-------- Given data

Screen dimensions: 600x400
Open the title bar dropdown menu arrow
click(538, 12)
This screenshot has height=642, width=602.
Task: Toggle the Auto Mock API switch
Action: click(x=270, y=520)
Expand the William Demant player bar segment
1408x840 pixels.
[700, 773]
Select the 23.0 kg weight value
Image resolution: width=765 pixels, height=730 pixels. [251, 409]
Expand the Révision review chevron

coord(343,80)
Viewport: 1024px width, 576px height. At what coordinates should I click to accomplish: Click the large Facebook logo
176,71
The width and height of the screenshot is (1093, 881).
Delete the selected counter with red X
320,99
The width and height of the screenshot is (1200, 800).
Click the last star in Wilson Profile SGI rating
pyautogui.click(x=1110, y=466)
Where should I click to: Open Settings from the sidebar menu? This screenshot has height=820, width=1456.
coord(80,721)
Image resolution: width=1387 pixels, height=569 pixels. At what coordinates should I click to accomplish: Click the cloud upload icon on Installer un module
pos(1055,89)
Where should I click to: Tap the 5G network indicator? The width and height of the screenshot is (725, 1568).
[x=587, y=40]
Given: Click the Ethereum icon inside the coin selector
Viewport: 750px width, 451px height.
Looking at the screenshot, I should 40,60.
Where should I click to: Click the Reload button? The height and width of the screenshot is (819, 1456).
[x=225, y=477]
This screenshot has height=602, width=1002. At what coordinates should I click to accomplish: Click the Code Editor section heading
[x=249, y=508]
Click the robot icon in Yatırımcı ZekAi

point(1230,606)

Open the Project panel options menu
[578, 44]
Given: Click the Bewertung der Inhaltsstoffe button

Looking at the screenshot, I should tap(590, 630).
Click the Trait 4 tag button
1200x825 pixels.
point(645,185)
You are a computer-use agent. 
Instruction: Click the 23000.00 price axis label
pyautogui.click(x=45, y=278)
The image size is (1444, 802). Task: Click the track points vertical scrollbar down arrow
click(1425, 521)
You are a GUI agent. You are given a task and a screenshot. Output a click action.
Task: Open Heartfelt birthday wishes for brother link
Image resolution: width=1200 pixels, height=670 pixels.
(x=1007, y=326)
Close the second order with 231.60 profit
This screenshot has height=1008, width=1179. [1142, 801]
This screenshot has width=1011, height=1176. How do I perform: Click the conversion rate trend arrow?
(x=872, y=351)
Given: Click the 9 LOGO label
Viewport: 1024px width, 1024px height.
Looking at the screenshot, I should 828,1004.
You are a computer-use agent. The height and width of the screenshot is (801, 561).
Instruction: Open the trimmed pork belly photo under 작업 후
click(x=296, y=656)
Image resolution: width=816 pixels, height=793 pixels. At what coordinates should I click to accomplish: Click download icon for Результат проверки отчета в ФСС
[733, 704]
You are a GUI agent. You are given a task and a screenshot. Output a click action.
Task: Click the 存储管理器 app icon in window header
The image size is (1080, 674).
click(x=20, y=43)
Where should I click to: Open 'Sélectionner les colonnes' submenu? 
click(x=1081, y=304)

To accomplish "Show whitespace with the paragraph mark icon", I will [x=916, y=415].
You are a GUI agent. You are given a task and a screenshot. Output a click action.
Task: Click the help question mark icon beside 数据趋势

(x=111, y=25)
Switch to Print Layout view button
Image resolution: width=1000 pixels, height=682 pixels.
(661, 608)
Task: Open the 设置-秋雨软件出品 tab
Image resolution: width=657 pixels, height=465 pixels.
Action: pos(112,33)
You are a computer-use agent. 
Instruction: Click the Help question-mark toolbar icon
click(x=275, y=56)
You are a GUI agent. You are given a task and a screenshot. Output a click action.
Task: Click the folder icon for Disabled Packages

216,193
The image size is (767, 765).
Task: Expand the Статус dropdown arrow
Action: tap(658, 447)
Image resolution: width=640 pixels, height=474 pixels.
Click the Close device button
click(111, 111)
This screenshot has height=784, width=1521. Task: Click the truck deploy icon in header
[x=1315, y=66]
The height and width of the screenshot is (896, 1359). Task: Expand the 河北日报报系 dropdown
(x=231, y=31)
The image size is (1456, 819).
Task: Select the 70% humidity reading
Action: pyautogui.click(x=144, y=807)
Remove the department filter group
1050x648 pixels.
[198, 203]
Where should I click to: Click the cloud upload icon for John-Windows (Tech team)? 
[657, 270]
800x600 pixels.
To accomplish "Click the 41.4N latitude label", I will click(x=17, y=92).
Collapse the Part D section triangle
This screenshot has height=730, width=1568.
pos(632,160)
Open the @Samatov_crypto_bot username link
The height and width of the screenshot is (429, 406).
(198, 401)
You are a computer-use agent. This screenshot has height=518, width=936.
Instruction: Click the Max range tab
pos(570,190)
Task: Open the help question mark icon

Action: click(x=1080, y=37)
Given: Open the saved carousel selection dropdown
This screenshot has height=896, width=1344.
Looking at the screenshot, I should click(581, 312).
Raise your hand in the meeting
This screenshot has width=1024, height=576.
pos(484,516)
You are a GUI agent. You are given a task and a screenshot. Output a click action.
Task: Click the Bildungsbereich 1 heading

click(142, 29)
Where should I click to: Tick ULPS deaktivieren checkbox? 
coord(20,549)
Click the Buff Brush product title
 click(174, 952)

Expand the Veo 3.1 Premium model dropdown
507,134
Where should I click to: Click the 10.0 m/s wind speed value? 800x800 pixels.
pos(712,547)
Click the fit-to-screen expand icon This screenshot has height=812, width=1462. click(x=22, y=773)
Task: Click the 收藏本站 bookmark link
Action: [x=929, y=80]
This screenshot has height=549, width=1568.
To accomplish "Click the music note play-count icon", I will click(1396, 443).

----------------

What needs to be done | Copy out each line of the entries that holds "computer".

Response box |
You are a computer-use agent. 
You are a computer-use agent. The height and width of the screenshot is (801, 561).
You are a computer-use agent. 
You are a computer-use agent. This screenshot has height=518, width=936.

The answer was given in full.